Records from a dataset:

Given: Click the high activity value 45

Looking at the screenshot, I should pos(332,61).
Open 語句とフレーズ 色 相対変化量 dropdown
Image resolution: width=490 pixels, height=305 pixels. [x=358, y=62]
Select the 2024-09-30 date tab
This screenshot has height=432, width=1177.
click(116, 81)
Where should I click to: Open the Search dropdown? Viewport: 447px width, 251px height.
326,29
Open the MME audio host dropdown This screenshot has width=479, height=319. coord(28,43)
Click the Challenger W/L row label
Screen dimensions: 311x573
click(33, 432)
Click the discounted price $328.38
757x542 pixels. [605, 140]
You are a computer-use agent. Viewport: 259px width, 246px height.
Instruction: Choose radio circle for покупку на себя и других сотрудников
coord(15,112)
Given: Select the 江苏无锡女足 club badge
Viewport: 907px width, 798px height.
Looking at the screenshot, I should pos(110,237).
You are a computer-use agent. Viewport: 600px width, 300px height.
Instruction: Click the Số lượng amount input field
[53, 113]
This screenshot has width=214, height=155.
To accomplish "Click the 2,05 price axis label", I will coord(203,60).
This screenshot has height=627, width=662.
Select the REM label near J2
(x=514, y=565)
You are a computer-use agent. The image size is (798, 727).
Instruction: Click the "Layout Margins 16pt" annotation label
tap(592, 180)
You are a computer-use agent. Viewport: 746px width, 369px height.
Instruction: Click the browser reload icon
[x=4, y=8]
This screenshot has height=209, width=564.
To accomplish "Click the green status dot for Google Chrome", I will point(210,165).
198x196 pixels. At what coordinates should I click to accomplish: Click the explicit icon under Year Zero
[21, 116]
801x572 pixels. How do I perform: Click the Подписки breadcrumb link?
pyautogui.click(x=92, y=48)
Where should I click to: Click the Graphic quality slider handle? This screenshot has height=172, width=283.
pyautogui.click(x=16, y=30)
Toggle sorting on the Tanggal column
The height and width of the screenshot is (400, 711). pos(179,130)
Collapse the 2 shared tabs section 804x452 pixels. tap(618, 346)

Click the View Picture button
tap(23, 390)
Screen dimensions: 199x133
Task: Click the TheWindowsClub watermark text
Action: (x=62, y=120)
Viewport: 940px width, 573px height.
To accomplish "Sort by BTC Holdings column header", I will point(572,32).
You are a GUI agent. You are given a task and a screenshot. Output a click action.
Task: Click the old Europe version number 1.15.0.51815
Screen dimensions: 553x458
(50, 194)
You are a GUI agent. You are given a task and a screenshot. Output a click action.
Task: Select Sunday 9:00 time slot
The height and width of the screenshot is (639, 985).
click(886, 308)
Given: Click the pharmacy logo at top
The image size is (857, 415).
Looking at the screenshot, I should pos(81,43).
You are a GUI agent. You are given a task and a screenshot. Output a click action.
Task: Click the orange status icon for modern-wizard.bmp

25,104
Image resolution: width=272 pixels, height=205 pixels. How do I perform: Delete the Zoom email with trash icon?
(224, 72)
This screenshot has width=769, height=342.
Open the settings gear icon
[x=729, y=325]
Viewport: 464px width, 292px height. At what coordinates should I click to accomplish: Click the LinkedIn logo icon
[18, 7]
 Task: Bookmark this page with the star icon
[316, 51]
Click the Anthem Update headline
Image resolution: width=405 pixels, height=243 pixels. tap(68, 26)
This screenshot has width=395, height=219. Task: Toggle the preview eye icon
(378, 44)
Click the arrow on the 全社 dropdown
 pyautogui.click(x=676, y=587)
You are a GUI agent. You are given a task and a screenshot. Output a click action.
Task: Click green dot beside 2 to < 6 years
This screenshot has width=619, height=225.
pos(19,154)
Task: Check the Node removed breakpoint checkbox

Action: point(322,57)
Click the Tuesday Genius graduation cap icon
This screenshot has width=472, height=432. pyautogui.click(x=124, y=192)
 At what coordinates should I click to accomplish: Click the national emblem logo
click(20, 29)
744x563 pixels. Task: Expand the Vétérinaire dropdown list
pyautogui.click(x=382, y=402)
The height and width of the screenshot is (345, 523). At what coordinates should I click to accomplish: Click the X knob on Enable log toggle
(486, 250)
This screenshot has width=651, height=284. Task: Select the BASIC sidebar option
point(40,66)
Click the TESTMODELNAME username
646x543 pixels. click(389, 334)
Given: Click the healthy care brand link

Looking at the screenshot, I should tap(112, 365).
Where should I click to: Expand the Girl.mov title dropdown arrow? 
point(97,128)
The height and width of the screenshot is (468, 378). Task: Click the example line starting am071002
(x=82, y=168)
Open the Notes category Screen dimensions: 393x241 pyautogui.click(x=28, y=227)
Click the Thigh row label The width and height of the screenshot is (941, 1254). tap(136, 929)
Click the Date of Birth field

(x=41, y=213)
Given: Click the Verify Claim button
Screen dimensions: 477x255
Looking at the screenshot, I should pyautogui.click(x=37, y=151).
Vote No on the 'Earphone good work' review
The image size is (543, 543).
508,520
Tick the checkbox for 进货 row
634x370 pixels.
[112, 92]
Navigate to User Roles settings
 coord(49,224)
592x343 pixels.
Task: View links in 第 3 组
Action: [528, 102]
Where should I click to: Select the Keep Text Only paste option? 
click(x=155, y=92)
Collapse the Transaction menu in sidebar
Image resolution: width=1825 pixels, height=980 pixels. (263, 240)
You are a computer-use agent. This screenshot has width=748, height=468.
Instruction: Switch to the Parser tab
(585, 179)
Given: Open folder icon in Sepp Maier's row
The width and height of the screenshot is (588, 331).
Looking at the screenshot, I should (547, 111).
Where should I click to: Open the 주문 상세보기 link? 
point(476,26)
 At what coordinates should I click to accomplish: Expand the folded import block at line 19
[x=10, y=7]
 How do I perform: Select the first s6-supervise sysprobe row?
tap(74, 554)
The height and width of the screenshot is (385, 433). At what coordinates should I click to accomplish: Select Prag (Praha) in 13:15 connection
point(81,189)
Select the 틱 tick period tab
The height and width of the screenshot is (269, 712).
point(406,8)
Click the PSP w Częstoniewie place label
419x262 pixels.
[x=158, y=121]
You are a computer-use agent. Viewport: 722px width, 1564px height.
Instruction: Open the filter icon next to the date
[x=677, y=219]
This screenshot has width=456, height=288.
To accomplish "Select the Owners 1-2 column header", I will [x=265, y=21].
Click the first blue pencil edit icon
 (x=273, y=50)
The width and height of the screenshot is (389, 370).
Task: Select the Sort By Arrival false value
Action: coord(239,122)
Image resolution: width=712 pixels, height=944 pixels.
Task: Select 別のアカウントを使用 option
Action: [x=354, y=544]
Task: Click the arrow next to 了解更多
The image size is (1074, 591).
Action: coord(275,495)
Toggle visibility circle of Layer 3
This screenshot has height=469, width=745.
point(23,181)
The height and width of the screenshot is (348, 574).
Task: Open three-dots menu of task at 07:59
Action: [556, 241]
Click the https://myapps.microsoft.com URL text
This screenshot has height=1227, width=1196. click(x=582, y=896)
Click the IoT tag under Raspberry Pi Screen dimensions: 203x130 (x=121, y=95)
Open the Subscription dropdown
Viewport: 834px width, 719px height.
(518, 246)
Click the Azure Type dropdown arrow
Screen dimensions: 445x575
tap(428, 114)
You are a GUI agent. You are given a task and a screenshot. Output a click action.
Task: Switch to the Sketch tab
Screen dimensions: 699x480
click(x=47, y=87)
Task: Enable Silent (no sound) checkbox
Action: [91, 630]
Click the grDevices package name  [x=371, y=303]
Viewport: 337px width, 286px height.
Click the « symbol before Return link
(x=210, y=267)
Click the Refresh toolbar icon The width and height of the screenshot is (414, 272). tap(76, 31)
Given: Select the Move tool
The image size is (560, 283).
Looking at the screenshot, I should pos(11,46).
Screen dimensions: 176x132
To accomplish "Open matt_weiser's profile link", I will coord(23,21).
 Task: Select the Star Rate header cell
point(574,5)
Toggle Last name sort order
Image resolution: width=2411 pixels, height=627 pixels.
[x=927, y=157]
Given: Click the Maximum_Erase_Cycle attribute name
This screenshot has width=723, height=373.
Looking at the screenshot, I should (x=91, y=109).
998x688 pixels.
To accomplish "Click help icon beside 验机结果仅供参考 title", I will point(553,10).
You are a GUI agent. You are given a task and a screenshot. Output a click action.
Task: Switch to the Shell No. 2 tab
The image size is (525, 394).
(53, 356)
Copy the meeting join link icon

Your assignment: Tell how many lines of the data include the word "beside", without any other words.

Task output: 2